(TASK BRIEF): The required output is every record, written out exactly.

Records from a dataset

=== Begin Enclosure ===

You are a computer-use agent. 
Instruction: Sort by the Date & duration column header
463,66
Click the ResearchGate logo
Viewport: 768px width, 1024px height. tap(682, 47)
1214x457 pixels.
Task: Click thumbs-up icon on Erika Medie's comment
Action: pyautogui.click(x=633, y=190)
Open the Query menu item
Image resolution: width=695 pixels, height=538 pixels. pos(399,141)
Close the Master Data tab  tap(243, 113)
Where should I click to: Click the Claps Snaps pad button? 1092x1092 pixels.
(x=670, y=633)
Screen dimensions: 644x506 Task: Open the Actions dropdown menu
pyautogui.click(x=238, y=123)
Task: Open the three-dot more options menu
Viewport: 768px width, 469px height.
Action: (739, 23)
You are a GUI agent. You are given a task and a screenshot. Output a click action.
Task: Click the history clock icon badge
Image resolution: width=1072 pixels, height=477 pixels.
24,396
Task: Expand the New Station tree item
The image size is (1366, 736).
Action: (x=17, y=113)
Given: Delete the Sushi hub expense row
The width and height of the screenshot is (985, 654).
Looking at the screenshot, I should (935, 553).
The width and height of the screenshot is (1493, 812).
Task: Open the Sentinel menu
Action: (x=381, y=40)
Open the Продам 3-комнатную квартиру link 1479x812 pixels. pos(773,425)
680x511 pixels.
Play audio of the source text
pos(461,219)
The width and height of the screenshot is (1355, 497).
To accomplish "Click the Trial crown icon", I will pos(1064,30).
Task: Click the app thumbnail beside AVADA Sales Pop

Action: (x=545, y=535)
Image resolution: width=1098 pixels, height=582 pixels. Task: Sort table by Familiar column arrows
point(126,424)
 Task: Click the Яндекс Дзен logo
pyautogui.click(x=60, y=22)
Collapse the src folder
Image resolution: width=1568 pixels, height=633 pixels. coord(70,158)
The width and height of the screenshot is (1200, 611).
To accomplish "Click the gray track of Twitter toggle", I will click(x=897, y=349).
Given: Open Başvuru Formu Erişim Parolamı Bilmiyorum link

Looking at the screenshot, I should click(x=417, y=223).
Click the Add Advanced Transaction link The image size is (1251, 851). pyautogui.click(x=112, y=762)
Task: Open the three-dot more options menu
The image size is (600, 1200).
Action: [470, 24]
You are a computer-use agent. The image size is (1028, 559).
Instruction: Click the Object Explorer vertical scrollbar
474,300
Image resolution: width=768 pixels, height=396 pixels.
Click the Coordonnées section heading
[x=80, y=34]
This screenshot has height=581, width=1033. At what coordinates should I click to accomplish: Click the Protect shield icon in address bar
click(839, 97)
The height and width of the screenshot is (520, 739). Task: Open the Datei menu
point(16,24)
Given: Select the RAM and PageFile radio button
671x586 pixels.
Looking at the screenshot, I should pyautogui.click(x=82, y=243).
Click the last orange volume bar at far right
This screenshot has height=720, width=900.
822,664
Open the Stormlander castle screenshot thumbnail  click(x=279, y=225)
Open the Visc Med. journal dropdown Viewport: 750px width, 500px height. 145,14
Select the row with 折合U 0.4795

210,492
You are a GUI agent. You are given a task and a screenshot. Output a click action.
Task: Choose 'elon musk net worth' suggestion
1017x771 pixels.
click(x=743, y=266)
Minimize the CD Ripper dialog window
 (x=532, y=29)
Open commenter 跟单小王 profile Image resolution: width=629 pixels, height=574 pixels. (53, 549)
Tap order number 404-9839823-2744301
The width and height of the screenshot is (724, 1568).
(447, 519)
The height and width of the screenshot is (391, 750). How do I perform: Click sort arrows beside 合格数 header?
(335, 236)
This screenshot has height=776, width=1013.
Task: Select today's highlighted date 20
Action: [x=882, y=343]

=== End Enclosure ===

(REPLY):
You are a computer-use agent. 
Instruction: Sort by the Date & duration column header
463,66
Click the ResearchGate logo
Viewport: 768px width, 1024px height. tap(682, 47)
1214x457 pixels.
Task: Click thumbs-up icon on Erika Medie's comment
Action: pyautogui.click(x=633, y=190)
Open the Query menu item
Image resolution: width=695 pixels, height=538 pixels. pos(399,141)
Close the Master Data tab  tap(243, 113)
Where should I click to: Click the Claps Snaps pad button? 1092x1092 pixels.
(x=670, y=633)
Screen dimensions: 644x506 Task: Open the Actions dropdown menu
pyautogui.click(x=238, y=123)
Task: Open the three-dot more options menu
Viewport: 768px width, 469px height.
Action: (739, 23)
You are a GUI agent. You are given a task and a screenshot. Output a click action.
Task: Click the history clock icon badge
Image resolution: width=1072 pixels, height=477 pixels.
24,396
Task: Expand the New Station tree item
The image size is (1366, 736).
Action: (x=17, y=113)
Given: Delete the Sushi hub expense row
The width and height of the screenshot is (985, 654).
Looking at the screenshot, I should (935, 553).
The width and height of the screenshot is (1493, 812).
Task: Open the Sentinel menu
Action: (x=381, y=40)
Open the Продам 3-комнатную квартиру link 1479x812 pixels. pos(773,425)
680x511 pixels.
Play audio of the source text
pos(461,219)
The width and height of the screenshot is (1355, 497).
To accomplish "Click the Trial crown icon", I will pos(1064,30).
Task: Click the app thumbnail beside AVADA Sales Pop

Action: (x=545, y=535)
Image resolution: width=1098 pixels, height=582 pixels. Task: Sort table by Familiar column arrows
point(126,424)
 Task: Click the Яндекс Дзен logo
pyautogui.click(x=60, y=22)
Collapse the src folder
Image resolution: width=1568 pixels, height=633 pixels. coord(70,158)
The width and height of the screenshot is (1200, 611).
To accomplish "Click the gray track of Twitter toggle", I will click(x=897, y=349).
Given: Open Başvuru Formu Erişim Parolamı Bilmiyorum link

Looking at the screenshot, I should click(x=417, y=223).
Click the Add Advanced Transaction link The image size is (1251, 851). pyautogui.click(x=112, y=762)
Task: Open the three-dot more options menu
The image size is (600, 1200).
Action: [470, 24]
You are a computer-use agent. The image size is (1028, 559).
Instruction: Click the Object Explorer vertical scrollbar
474,300
Image resolution: width=768 pixels, height=396 pixels.
Click the Coordonnées section heading
[x=80, y=34]
This screenshot has height=581, width=1033. At what coordinates should I click to accomplish: Click the Protect shield icon in address bar
click(839, 97)
The height and width of the screenshot is (520, 739). Task: Open the Datei menu
point(16,24)
Given: Select the RAM and PageFile radio button
671x586 pixels.
Looking at the screenshot, I should pyautogui.click(x=82, y=243).
Click the last orange volume bar at far right
This screenshot has height=720, width=900.
822,664
Open the Stormlander castle screenshot thumbnail  click(x=279, y=225)
Open the Visc Med. journal dropdown Viewport: 750px width, 500px height. 145,14
Select the row with 折合U 0.4795

210,492
You are a GUI agent. You are given a task and a screenshot. Output a click action.
Task: Choose 'elon musk net worth' suggestion
1017x771 pixels.
click(x=743, y=266)
Minimize the CD Ripper dialog window
 (x=532, y=29)
Open commenter 跟单小王 profile Image resolution: width=629 pixels, height=574 pixels. (53, 549)
Tap order number 404-9839823-2744301
The width and height of the screenshot is (724, 1568).
(447, 519)
The height and width of the screenshot is (391, 750). How do I perform: Click sort arrows beside 合格数 header?
(335, 236)
This screenshot has height=776, width=1013.
Task: Select today's highlighted date 20
Action: [x=882, y=343]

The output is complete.